La comisión de constitución del Congreso está realizando un debate que no estoy muy seguro de su prioridad pero sí de su interés pues en él confluyen dos derechos fundamentales: al honor y a la libertad de expresión.
¿Se deben despenalizar los delitos contra el honor? ¿Los periodistas que manchen una honra deben pagar su pena con dinero o con cárcel? Este debate no es, en el Perú, meramente académico: hace poco, Magaly Medina, la conductora de uno de los programas de televisión con más sintonía, acabó presa en Santa Mónica por difamar al futbolista Paolo Guerrero.
Ambos lados del debate, es decir, los que defienden la despenalización del delito de opinión, y los que están por mantener la posibilidad de enviar a una periodista a la cárcel, tienen argumentos interesantes que vale la pena evaluar.
A favor de la iniciativa del congresista Javier Valle Riestra, la cual cuenta con el respaldo del Apra y se inserta en una corriente en esa dirección que se está estableciendo en algunos países latinoamericanos, está el argumento de que la opción de la cárcel es una forma de presionar y amedrentar al periodista con el fin de limitar la libertad de expresión.
De acuerdo con este punto de vista, la vía para decidir los delitos de difamación, calumnia o injuria debería ser la civil, lo que significaría, en el caso del periodismo, que al que le pidan una rectificación cuando se ha demostrado que no es cierto lo que sostuvo, y se niegue a ofrecerla, podría enfrentar una sentencia que lo obligue a una indemnización.
Del otro lado está la posición a favor de que la protección de la honra de alguien es un derecho esencial y que un juez debe poder, si este es vulnerado, mandar a la cárcel al culpable.
Estoy interesado en oír más puntos de vista pero, hasta el momento, mi opinión es opuesta a la despenalización de los delitos que afectan el honor. La eventual presión al periodismo creo que no tiene tanto fundamento pues del mismo modo se puede amedrentar a través de una multa que acabe quebrando al periodista o al medio, y podría, incluso, otorgarle patente de corso al que no tiene nada que perder.
Una justicia pervertida por la corrupción o por el poderoso de turno siempre será un peligro para la libertad de expresión, con penalización del delito contra el honor o sin ella.

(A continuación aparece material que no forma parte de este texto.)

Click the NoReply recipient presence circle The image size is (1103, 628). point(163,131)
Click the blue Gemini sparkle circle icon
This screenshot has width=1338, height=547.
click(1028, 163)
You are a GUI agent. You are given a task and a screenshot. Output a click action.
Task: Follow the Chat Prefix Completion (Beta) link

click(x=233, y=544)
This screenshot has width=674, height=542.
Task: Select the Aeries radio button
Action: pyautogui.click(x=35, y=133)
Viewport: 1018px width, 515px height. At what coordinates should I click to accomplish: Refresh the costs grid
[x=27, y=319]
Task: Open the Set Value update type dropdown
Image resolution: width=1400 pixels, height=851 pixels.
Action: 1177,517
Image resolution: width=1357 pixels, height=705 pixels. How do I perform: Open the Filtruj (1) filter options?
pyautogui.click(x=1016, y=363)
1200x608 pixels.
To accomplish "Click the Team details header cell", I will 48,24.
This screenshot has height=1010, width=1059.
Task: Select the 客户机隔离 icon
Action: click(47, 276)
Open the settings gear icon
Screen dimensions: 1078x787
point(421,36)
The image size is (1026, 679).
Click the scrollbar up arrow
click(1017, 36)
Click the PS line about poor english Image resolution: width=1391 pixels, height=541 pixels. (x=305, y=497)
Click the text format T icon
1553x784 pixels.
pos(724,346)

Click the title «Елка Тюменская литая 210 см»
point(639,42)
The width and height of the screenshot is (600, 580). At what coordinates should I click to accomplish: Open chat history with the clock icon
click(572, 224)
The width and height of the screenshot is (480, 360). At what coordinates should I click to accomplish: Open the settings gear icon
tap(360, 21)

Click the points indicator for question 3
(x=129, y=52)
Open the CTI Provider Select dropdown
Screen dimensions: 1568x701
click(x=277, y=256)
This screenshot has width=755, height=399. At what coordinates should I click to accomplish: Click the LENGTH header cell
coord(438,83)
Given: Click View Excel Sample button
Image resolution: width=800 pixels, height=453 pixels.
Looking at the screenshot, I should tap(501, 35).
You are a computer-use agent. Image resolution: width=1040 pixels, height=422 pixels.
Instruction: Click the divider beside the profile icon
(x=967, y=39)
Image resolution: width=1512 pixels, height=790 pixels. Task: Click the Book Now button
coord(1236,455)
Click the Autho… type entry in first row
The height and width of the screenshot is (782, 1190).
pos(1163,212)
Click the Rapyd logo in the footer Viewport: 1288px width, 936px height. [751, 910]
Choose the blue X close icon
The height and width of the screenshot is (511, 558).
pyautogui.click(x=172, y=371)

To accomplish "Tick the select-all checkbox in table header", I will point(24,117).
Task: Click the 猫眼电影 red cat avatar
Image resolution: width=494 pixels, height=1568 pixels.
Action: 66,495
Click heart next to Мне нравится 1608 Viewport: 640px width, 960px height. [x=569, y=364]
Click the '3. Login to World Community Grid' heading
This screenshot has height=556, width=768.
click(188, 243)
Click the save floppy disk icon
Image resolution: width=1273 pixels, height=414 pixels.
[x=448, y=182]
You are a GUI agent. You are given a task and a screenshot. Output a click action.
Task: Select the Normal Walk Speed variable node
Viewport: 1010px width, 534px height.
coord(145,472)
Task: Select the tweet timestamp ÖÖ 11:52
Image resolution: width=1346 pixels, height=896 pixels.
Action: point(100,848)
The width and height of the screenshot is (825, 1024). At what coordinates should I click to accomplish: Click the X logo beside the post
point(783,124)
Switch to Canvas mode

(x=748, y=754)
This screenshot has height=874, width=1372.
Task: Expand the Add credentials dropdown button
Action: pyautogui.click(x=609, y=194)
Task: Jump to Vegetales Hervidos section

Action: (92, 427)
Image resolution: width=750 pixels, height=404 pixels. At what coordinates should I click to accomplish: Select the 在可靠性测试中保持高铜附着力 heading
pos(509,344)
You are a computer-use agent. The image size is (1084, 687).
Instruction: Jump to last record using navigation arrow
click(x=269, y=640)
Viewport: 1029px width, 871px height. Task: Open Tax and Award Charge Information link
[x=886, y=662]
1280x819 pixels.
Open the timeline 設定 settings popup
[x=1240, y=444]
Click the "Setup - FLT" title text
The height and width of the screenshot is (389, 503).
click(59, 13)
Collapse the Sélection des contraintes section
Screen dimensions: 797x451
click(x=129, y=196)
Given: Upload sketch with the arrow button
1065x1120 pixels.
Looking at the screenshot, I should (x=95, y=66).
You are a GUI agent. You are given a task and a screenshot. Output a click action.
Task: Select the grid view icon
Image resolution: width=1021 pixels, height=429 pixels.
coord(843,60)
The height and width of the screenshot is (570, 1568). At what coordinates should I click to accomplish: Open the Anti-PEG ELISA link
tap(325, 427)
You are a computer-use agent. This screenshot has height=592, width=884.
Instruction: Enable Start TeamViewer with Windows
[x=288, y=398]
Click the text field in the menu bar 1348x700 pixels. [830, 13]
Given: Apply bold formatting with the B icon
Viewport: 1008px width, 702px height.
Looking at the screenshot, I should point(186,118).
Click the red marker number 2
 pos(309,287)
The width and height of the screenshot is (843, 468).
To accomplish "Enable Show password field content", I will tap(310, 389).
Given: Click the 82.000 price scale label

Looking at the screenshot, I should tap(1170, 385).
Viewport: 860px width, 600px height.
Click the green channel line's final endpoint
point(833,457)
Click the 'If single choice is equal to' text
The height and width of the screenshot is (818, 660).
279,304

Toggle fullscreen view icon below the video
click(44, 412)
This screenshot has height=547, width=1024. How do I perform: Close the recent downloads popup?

Asimismo, este debate no debe estar al margen de la discusión indispensable para la promoción de un periodismo decente, pues el que difama por costumbre o porque así fue criado, el que insulta por falta de ideas o porque cree que así será más notorio, y el que miente porque alquila su opinión para ofender por encargo, como ocurre con frecuencia hoy en el Perú, es lo más dañino para la libertad de expresión.